SOURCE MATERIAL:
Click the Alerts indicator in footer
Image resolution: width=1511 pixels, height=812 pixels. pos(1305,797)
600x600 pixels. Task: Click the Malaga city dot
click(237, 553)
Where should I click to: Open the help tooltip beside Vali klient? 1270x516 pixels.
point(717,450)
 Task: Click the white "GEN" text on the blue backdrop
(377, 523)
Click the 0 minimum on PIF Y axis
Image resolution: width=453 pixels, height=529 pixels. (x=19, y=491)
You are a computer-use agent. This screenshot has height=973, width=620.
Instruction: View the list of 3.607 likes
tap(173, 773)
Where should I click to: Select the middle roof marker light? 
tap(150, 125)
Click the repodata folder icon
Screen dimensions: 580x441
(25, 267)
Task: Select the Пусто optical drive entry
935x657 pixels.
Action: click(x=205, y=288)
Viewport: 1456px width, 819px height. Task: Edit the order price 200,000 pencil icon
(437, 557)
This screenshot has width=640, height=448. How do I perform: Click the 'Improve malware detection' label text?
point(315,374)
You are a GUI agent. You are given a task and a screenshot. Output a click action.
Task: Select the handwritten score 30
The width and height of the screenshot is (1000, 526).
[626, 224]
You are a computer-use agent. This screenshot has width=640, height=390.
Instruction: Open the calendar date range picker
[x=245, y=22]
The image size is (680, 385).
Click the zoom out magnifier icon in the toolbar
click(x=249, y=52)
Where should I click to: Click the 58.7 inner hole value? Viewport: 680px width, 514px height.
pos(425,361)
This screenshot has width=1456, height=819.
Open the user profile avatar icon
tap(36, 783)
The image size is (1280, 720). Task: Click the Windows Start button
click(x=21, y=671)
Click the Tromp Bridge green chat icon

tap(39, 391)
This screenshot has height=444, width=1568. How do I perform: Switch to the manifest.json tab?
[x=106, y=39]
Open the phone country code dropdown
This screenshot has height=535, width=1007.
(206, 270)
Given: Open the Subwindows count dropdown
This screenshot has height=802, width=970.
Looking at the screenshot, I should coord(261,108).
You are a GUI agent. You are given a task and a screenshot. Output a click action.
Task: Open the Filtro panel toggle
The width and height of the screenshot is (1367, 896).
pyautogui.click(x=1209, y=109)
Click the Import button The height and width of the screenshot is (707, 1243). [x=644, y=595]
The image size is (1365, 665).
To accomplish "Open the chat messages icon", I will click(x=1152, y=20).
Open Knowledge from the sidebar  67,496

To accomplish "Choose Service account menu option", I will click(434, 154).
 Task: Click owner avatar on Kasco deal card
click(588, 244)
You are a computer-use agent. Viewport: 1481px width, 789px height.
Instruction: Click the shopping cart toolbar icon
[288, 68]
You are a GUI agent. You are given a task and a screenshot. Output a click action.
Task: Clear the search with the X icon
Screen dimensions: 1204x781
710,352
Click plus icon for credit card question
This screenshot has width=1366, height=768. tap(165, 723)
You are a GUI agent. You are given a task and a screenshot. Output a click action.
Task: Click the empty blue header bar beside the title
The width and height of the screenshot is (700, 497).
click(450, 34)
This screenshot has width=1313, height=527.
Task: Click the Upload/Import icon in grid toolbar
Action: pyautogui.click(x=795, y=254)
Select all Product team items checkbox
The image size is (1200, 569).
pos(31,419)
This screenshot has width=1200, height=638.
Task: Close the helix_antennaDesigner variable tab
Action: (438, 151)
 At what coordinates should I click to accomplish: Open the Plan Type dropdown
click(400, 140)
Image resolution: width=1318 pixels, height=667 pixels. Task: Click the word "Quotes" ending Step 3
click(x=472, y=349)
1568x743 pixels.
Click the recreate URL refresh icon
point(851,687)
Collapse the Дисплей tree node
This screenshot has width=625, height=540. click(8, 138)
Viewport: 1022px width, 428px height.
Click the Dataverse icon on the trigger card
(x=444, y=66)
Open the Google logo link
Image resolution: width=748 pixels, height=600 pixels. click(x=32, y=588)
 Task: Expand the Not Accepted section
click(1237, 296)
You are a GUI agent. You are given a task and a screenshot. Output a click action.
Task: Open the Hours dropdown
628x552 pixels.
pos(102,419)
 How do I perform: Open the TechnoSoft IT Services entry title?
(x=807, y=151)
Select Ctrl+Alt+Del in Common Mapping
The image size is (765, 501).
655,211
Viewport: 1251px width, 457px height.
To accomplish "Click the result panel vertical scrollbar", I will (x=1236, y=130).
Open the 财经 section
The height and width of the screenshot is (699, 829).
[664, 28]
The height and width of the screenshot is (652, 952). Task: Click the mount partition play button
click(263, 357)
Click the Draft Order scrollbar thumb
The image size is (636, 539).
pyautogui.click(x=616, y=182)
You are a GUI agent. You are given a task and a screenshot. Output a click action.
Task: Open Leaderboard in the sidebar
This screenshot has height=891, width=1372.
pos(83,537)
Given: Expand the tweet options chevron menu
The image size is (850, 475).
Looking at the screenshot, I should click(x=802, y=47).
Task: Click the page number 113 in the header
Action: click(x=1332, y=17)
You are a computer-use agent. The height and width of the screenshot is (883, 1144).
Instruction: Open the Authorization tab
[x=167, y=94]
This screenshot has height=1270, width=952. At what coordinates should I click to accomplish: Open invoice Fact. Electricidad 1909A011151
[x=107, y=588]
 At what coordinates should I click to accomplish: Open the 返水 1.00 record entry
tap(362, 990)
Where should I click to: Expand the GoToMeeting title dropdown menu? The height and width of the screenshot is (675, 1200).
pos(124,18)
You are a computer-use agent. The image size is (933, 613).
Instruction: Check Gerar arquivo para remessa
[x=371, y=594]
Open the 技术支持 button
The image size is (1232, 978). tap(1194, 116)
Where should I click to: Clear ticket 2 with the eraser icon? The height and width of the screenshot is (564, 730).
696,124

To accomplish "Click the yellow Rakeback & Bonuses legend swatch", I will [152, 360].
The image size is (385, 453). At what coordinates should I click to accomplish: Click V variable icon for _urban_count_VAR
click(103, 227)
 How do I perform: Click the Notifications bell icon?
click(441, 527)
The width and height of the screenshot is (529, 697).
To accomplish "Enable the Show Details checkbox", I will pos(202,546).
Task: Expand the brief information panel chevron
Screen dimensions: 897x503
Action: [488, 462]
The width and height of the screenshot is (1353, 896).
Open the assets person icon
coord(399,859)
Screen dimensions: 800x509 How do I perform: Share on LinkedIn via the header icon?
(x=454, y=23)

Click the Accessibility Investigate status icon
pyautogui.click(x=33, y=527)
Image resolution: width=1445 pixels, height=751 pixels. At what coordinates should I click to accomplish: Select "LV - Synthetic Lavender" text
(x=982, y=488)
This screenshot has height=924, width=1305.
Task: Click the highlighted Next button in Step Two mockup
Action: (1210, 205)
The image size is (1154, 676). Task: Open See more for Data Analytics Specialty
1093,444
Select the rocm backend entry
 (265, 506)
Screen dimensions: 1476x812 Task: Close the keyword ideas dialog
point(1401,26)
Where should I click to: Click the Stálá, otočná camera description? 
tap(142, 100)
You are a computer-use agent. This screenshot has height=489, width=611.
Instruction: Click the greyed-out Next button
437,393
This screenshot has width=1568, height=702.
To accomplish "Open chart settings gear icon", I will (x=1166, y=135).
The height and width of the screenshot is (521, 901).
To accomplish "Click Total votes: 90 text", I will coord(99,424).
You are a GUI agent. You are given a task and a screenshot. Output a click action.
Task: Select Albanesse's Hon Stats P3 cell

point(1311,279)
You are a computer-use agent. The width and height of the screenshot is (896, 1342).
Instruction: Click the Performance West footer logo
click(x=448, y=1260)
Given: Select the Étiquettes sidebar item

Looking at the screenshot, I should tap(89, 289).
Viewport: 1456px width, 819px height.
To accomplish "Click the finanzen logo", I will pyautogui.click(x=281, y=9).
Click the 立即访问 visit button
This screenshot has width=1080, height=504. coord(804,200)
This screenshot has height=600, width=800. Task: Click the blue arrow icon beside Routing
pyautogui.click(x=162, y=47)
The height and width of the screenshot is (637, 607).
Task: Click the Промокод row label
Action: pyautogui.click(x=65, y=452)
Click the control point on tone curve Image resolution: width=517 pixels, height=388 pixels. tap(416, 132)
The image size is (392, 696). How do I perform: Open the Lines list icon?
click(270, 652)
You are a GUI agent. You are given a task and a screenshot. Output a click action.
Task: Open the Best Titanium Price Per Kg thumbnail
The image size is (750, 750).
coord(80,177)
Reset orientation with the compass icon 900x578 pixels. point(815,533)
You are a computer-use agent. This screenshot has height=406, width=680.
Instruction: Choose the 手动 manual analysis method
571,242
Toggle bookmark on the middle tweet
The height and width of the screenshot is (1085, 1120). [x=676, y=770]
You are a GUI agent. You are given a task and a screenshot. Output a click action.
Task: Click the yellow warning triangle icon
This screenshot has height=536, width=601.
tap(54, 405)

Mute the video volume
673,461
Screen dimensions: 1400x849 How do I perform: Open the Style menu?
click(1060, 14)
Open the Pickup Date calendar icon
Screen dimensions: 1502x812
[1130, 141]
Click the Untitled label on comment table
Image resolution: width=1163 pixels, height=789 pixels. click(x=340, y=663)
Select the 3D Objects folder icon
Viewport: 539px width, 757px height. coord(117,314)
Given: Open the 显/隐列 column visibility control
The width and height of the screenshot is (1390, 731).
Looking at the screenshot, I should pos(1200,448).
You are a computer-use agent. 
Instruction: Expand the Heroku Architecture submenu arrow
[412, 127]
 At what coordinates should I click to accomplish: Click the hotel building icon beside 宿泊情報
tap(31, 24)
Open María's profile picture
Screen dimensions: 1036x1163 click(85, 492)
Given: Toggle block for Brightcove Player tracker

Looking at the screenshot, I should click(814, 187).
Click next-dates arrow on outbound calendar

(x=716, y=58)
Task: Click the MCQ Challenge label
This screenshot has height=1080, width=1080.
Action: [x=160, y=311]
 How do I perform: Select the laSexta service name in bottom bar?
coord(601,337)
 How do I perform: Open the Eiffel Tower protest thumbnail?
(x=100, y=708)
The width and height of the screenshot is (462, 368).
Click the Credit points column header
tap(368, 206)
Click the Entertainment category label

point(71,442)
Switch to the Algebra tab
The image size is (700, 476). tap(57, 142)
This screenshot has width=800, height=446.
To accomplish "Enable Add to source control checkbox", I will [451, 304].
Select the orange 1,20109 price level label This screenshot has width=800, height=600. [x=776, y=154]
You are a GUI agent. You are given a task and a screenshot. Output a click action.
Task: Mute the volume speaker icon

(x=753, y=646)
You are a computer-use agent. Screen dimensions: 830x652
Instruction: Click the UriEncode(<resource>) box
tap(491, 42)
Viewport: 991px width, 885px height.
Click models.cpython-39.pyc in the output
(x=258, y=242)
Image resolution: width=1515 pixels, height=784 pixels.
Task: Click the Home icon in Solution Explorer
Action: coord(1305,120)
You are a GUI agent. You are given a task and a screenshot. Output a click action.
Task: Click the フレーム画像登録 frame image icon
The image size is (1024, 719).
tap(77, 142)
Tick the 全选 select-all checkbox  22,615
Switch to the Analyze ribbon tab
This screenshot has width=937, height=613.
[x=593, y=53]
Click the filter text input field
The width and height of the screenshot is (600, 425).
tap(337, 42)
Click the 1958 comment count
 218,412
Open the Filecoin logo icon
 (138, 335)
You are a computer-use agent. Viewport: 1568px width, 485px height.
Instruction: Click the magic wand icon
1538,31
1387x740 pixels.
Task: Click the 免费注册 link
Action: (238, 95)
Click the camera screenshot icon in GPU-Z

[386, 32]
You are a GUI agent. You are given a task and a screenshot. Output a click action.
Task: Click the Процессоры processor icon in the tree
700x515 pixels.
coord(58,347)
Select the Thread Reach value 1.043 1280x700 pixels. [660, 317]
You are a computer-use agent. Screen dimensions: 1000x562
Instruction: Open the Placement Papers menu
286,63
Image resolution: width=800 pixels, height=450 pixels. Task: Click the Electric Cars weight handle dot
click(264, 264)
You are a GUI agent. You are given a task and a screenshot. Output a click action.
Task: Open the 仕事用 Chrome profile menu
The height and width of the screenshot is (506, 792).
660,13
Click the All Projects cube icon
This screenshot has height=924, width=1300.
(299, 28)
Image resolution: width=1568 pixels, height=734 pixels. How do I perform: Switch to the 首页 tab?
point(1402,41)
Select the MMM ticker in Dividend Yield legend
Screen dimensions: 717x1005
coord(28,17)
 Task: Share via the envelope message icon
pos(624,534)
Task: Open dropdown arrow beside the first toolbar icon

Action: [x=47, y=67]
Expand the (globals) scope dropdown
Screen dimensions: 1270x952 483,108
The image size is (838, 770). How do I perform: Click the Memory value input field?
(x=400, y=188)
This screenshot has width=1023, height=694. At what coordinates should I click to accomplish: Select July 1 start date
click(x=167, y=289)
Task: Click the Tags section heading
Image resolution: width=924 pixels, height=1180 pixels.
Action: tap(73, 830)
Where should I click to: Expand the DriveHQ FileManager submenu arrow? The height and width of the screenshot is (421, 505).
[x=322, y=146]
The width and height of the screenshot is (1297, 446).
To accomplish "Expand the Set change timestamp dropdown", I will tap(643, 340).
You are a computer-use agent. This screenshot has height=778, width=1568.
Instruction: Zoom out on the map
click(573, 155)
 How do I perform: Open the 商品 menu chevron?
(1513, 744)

ACTIVITY: The expected output is the run of lines from the one that includes "The width and height of the screenshot is (1297, 446)." through the end of the listing above, exactly as they stand.

EXERCISE RESULT:
The width and height of the screenshot is (1297, 446).
To accomplish "Expand the Set change timestamp dropdown", I will tap(643, 340).
You are a computer-use agent. This screenshot has height=778, width=1568.
Instruction: Zoom out on the map
click(573, 155)
 How do I perform: Open the 商品 menu chevron?
(1513, 744)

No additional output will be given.